Supplied data Start Marker

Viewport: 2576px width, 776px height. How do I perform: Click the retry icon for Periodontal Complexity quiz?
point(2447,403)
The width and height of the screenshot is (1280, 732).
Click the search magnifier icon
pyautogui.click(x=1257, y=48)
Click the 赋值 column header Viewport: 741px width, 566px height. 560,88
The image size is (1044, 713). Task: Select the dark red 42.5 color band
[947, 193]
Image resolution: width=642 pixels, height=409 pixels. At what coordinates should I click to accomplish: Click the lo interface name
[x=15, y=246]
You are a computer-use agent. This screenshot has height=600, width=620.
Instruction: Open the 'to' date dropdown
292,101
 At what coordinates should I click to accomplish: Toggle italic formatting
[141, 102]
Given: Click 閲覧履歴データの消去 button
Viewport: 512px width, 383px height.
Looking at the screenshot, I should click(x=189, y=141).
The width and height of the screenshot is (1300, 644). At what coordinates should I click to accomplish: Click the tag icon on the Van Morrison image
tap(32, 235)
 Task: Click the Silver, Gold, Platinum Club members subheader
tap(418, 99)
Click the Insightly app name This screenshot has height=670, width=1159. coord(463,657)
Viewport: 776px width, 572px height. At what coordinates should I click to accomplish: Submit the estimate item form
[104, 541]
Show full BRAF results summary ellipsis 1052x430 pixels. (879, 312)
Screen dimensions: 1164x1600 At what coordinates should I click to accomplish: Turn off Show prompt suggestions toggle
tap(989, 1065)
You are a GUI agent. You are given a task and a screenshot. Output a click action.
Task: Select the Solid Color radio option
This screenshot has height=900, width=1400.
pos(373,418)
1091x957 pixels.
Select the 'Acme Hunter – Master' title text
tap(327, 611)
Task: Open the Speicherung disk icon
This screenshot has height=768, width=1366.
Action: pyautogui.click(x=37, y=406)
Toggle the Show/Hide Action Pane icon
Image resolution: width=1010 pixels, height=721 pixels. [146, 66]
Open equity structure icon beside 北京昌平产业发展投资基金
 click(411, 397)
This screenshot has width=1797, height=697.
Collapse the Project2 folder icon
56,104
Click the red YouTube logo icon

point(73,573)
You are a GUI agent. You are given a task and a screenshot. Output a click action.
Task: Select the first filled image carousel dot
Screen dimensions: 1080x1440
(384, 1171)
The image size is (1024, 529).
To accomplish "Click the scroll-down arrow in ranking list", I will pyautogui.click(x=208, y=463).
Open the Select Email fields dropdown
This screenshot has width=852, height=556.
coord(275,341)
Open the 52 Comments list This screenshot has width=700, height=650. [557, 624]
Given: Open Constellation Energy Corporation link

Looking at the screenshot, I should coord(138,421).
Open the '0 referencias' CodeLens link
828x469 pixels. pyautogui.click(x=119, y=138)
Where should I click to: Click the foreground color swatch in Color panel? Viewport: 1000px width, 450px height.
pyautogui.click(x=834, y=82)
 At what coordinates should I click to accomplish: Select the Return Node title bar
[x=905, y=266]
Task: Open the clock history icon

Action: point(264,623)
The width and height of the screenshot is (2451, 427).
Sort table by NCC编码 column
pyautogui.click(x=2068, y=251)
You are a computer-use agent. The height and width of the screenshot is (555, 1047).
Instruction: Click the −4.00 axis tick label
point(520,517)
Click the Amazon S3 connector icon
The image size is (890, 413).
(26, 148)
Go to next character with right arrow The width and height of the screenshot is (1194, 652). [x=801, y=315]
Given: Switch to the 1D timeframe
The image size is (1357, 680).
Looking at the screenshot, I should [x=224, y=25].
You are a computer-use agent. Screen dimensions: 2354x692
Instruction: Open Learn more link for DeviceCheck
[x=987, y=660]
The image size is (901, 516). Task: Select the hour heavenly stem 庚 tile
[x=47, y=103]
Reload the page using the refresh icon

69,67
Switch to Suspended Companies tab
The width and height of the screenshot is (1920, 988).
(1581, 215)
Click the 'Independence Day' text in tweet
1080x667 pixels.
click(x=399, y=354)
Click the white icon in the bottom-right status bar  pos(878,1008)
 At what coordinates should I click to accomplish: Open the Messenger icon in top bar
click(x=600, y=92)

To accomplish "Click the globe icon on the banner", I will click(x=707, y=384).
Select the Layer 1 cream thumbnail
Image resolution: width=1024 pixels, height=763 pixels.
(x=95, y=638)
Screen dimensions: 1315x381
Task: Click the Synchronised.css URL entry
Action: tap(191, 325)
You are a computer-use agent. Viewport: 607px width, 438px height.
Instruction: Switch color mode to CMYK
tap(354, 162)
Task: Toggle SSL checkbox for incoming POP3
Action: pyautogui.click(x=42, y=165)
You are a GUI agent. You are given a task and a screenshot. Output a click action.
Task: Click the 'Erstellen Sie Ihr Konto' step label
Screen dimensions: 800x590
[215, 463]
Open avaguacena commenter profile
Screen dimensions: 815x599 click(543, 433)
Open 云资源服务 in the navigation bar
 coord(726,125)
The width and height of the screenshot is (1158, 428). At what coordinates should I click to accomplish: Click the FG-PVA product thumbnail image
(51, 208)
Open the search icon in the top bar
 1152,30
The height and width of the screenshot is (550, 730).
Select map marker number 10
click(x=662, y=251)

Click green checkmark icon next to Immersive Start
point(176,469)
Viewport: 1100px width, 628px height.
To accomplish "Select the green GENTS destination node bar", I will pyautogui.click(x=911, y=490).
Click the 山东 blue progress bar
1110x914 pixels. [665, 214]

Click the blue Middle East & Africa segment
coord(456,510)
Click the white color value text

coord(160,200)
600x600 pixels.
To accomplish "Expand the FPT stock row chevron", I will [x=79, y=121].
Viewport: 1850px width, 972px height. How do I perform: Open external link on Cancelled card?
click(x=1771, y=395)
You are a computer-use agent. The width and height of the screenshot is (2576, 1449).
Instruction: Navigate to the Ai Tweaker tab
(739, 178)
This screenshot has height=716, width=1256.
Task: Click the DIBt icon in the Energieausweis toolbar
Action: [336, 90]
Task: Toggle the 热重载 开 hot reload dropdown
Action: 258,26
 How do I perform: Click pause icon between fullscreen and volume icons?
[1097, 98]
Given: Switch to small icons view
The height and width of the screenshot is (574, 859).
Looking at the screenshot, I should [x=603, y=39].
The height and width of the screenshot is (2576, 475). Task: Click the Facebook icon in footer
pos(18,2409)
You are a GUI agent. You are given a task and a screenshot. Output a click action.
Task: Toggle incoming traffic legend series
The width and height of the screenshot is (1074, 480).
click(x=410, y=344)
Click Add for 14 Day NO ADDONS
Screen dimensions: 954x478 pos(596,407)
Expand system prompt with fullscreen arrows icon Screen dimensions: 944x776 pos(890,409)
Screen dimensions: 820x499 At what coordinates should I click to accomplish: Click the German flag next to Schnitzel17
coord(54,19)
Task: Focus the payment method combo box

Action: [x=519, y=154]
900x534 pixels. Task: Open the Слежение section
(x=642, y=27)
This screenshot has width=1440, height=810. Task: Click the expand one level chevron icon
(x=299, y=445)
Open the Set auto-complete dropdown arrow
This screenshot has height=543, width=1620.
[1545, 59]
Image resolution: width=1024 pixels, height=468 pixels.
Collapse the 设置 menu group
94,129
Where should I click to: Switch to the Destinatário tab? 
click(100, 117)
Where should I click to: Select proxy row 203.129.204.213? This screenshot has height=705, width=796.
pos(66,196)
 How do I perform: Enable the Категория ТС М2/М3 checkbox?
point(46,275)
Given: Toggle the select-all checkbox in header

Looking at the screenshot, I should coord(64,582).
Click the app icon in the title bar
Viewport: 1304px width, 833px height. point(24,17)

Supplied data End Marker

What the task asks
Quote the listing above, but only from the line that shows "1091x957 pixels." through the line that shows "Open the 52".

Solution
1091x957 pixels.
Select the 'Acme Hunter – Master' title text
tap(327, 611)
Task: Open the Speicherung disk icon
This screenshot has height=768, width=1366.
Action: pyautogui.click(x=37, y=406)
Toggle the Show/Hide Action Pane icon
Image resolution: width=1010 pixels, height=721 pixels. [146, 66]
Open equity structure icon beside 北京昌平产业发展投资基金
 click(411, 397)
This screenshot has width=1797, height=697.
Collapse the Project2 folder icon
56,104
Click the red YouTube logo icon

point(73,573)
You are a GUI agent. You are given a task and a screenshot. Output a click action.
Task: Select the first filled image carousel dot
Screen dimensions: 1080x1440
(384, 1171)
The image size is (1024, 529).
To accomplish "Click the scroll-down arrow in ranking list", I will pyautogui.click(x=208, y=463).
Open the Select Email fields dropdown
This screenshot has width=852, height=556.
coord(275,341)
Open the 52 Comments list This screenshot has width=700, height=650. [557, 624]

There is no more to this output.